Your goal: Find and copy every line in the records that includes the string "will".

***

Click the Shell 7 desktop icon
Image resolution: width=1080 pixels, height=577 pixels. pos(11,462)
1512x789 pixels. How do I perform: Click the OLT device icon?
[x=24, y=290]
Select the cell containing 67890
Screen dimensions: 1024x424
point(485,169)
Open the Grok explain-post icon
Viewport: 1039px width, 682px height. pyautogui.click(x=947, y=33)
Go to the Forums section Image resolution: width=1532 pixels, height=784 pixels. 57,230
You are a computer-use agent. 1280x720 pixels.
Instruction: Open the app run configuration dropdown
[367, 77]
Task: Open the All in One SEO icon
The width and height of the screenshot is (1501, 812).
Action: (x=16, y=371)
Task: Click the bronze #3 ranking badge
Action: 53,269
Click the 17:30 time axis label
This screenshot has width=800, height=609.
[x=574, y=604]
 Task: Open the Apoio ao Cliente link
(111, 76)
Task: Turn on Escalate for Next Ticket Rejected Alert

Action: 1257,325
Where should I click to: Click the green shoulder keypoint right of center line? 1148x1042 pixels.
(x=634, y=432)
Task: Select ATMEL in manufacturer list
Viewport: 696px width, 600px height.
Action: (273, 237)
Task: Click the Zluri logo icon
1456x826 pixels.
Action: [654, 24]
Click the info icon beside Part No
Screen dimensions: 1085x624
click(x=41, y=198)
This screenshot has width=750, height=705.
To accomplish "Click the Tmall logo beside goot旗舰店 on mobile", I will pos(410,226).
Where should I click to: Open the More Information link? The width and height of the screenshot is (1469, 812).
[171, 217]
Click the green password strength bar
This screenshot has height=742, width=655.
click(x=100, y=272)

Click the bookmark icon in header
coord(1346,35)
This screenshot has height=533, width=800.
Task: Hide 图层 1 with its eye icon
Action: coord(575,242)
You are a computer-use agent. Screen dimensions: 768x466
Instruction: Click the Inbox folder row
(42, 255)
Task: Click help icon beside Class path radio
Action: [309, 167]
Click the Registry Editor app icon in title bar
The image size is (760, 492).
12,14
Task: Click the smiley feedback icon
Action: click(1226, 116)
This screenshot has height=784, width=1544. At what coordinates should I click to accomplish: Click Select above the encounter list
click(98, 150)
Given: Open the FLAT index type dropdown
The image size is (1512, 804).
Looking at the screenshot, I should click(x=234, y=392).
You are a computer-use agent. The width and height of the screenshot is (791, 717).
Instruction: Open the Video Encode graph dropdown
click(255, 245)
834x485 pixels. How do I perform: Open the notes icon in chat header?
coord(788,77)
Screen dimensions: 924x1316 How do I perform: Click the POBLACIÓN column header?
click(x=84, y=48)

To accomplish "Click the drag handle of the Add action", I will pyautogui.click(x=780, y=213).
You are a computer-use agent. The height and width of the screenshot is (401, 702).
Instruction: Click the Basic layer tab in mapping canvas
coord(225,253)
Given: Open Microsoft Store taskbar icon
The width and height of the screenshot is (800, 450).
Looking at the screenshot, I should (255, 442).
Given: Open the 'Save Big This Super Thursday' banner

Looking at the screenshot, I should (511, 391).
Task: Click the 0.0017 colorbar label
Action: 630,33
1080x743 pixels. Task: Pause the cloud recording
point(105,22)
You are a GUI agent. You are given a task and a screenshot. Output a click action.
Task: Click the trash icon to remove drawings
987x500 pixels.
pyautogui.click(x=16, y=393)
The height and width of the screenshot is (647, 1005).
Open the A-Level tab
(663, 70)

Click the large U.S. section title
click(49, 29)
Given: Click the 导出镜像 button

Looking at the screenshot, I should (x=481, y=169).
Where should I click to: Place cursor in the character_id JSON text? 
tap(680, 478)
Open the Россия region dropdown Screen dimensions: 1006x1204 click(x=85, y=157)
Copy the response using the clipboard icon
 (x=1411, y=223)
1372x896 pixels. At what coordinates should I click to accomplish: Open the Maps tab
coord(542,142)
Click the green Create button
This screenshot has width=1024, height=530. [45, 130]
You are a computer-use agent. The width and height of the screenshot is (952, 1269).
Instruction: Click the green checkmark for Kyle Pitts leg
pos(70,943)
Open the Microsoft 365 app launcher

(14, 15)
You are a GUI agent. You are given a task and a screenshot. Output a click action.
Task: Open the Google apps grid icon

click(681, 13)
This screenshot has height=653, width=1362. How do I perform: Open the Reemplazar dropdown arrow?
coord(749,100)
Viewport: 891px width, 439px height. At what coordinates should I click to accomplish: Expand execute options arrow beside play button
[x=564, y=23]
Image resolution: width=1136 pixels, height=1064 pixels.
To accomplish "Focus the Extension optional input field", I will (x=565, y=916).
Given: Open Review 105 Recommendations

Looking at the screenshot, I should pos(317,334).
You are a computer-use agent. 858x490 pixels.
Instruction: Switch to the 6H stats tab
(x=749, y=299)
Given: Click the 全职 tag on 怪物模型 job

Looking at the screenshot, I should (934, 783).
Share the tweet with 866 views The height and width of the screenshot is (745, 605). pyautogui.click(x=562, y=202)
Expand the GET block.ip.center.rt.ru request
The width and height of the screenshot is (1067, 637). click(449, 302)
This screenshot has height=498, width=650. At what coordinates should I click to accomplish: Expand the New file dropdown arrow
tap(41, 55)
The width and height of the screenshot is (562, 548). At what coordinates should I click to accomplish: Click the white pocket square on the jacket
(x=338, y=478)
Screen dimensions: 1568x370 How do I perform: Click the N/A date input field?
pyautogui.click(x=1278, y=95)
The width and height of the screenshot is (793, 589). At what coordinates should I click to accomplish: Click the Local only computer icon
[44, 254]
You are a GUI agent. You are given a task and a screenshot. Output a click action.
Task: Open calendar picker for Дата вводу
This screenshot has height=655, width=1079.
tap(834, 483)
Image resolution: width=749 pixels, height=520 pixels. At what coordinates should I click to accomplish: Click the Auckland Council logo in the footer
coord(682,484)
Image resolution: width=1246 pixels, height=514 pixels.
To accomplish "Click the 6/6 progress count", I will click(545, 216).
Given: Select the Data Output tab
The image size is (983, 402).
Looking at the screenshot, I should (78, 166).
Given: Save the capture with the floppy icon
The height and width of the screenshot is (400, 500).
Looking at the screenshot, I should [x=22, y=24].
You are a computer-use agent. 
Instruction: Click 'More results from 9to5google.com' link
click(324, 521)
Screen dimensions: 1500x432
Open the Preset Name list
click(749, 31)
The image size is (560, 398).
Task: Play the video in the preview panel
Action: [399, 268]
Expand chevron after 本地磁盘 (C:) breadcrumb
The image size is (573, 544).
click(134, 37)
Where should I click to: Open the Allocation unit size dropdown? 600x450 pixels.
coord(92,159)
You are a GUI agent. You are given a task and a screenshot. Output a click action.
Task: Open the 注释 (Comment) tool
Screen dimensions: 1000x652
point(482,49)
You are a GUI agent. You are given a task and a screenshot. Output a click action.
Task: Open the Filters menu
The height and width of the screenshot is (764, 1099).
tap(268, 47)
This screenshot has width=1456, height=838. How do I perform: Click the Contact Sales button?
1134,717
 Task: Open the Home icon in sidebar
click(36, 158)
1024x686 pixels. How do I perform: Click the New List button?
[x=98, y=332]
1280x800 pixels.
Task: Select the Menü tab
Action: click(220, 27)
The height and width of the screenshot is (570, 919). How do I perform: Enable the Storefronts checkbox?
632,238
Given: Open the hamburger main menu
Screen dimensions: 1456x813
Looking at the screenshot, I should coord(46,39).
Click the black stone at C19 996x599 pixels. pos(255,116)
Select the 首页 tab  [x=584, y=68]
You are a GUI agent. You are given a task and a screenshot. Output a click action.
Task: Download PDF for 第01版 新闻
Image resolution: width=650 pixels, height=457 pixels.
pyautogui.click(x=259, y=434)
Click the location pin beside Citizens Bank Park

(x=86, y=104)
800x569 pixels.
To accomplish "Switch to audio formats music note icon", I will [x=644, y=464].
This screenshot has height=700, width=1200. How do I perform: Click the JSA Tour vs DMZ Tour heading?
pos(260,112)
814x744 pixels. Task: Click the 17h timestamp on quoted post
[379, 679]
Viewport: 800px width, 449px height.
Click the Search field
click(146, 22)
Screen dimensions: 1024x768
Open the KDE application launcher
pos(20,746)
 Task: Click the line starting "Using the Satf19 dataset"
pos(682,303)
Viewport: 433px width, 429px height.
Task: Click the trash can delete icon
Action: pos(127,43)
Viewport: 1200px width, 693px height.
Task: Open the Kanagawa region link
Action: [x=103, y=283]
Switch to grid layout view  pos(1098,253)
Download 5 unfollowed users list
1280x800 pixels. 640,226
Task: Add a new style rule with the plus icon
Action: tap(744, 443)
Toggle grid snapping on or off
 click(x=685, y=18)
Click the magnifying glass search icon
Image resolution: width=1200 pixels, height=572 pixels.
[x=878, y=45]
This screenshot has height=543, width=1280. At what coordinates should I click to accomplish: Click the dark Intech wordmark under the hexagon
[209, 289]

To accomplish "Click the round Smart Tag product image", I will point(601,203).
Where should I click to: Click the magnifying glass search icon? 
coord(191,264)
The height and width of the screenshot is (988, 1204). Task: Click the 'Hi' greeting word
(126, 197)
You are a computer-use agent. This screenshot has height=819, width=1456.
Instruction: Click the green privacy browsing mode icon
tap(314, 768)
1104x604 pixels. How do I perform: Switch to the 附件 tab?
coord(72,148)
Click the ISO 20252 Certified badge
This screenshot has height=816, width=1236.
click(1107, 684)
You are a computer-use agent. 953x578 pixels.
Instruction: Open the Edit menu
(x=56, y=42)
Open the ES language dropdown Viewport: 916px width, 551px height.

***

Your response:
To accomplish "Click the Tmall logo beside goot旗舰店 on mobile", I will pos(410,226).
To accomplish "Click the drag handle of the Add action", I will pyautogui.click(x=780, y=213).
To accomplish "Focus the Extension optional input field", I will (x=565, y=916).
To accomplish "Click the 6/6 progress count", I will click(545, 216).
To accomplish "Switch to audio formats music note icon", I will [x=644, y=464].
To accomplish "Click the round Smart Tag product image", I will point(601,203).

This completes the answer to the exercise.